[<prev] [next>] [<thread-prev] [thread-next>] [day] [month] [year] [list]
Message-ID: <SJ2PR11MB76701E015E411063C35938D98DA62@SJ2PR11MB7670.namprd11.prod.outlook.com>
Date: Wed, 26 Mar 2025 15:14:09 +0000
From: "King, Colin" <colin.king@...el.com>
To: Christian Loehle <christian.loehle@....com>, Jens Axboe <axboe@...nel.dk>,
"Rafael J. Wysocki" <rafael@...nel.org>, Daniel Lezcano
<daniel.lezcano@...aro.org>, "linux-block@...r.kernel.org"
<linux-block@...r.kernel.org>, "linux-pm@...r.kernel.org"
<linux-pm@...r.kernel.org>
CC: "linux-kernel@...r.kernel.org" <linux-kernel@...r.kernel.org>
Subject: RE: [PATCH] cpuidle: psd: add power sleep demotion prevention for
fast I/O devices
Hi,
> -----Original Message-----
> From: Christian Loehle <christian.loehle@....com>
> Sent: 23 March 2025 09:19
> To: King, Colin <colin.king@...el.com>; Jens Axboe <axboe@...nel.dk>; Rafael
> J. Wysocki <rafael@...nel.org>; Daniel Lezcano <daniel.lezcano@...aro.org>;
> linux-block@...r.kernel.org; linux-pm@...r.kernel.org
> Cc: linux-kernel@...r.kernel.org
> Subject: Re: [PATCH] cpuidle: psd: add power sleep demotion prevention for
> fast I/O devices
>
> On 3/17/25 10:03, King, Colin wrote:
> > Hi Christian,
> >
> > Follow-up below:
> >
> >> -----Original Message-----
> >> From: Christian Loehle <christian.loehle@....com>
> >> Sent: 03 March 2025 22:25
> >> To: King, Colin <colin.king@...el.com>; Jens Axboe <axboe@...nel.dk>;
> >> Rafael J. Wysocki <rafael@...nel.org>; Daniel Lezcano
> >> <daniel.lezcano@...aro.org>; linux-block@...r.kernel.org;
> >> linux-pm@...r.kernel.org
> >> Cc: linux-kernel@...r.kernel.org
> >> Subject: Re: [PATCH] cpuidle: psd: add power sleep demotion
> >> prevention for fast I/O devices
> >>
> >> On 3/3/25 16:43, Colin Ian King wrote:
> >>> Modern processors can drop into deep sleep states relatively quickly
> >>> to save power. However, coming out of deep sleep states takes a
> >>> small amount of time and this is detrimental to performance for I/O
> >>> devices such as fast PCIe NVME drives when servicing a completed I/O
> >>> transactions.

• [Records provided]
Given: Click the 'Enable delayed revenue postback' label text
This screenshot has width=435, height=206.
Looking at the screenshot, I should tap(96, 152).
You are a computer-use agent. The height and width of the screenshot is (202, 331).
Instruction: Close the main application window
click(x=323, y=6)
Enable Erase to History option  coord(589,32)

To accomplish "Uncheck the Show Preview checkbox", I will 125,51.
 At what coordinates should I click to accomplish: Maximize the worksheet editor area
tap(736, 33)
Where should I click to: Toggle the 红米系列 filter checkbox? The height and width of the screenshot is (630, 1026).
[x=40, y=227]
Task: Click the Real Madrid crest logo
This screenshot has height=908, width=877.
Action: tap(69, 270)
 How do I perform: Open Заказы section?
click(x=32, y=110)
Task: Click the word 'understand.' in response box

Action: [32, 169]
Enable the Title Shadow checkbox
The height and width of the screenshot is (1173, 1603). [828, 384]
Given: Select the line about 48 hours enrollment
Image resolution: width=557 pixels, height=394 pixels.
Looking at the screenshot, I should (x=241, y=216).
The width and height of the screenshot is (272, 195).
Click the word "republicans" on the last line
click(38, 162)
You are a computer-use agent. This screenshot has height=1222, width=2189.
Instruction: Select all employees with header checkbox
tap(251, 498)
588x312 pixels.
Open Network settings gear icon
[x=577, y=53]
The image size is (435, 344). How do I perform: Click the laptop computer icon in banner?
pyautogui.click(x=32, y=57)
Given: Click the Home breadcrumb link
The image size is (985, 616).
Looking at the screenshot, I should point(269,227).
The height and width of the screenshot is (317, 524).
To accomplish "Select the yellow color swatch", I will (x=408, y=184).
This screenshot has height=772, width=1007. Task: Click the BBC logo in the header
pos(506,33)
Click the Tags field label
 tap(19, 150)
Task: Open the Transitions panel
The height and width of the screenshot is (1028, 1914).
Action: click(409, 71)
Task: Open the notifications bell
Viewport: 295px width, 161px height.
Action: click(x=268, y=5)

• [Task instructions]
1) In the rows, starting with the line containing "Task: Open the Transitions panel" and going on through the last row, rename "notifications bell" to "alerts bell" and leave everything else unchanged. Return only those lines.
2) Continue the email about the cpuidle sleep demotion patch from the point where it stops.

• [Answers]
1)
Task: Open the Transitions panel
The height and width of the screenshot is (1028, 1914).
Action: click(409, 71)
Task: Open the alerts bell
Viewport: 295px width, 161px height.
Action: click(x=268, y=5)

2)
> >>>
> >>> Testing with fio with read/write RAID0 PCIe NVME devices on various
> >>> modern SMP based systems (such as 96 thead Granite Rapids Xeon
> >>> 6741P) has shown that on 85-90% of read/write transactions issued on
> >>> a CPU are completed by the same CPU, so it makes some sense to
> >>> prevent the CPU from dropping into a deep sleep state to help reduce
> >>> I/O handling latency.
> >>
> >> For the platform you tested on that may be true, but even if we
> >> constrain ourselves to pci-nvme there's a variety of queue/irq
> >> mappings where this doesn't hold I'm afraid.
> >
> > This code is optional, one can enable it or disable it via the config
> > option. Also, even when it is built-in one can disable it by writing 0 to the
> sysfs file
> > /sys/devices/system/cpu/cpuidle/psd_cpu_lat_timeout_ms
> >
> >>
> >>>
> >>> This commit introduces a simple, lightweight and fast power sleep
> >>> demotion mechanism that provides the block layer a way to inform the
> >>> menu governor to prevent a CPU from going into a deep sleep when an
> >>> I/O operation is requested. While it is true that some I/Os may not
> >>
> >> s/requested/completed is the full truth, isn't it?
> >>
> >>> be serviced on the same CPU that issued the I/O request and hence is
> >>> not 100% perfect the mechanism does work well in the vast majority
> >>> of I/O operations and there is very small overhead with the sleep
> >>> demotion prevention.
> >>>
> >>> Test results on a 96 thread Xeon 6741P with a 6 way RAID0 PCIe NVME
> >>> md array using fio 3.35 performing random read and read-write test
> >>> on a 512GB file with 8 concurrent I/O jobs. Tested with the
> >>> NHM_C1_AUTO_DEMOTE bit set in MSR_PKG_CST_CONFIG_CONTROL set
> in
> >> the BIOS.
> >>>
> >>> Test case: random reads, results based on geometic mean of results
> >>> from
> >>> 5 test runs:
> >>> Bandwidth IO-ops Latency Bandwidth
> >>> read (bytes/sec) per sec (ns) % Std.Deviation
> >>> Baseline: 21365755610 20377 390105 1.86%
> >>> Patched: 25950107558 24748 322905 0.16%
> >>
> >> What is the baseline?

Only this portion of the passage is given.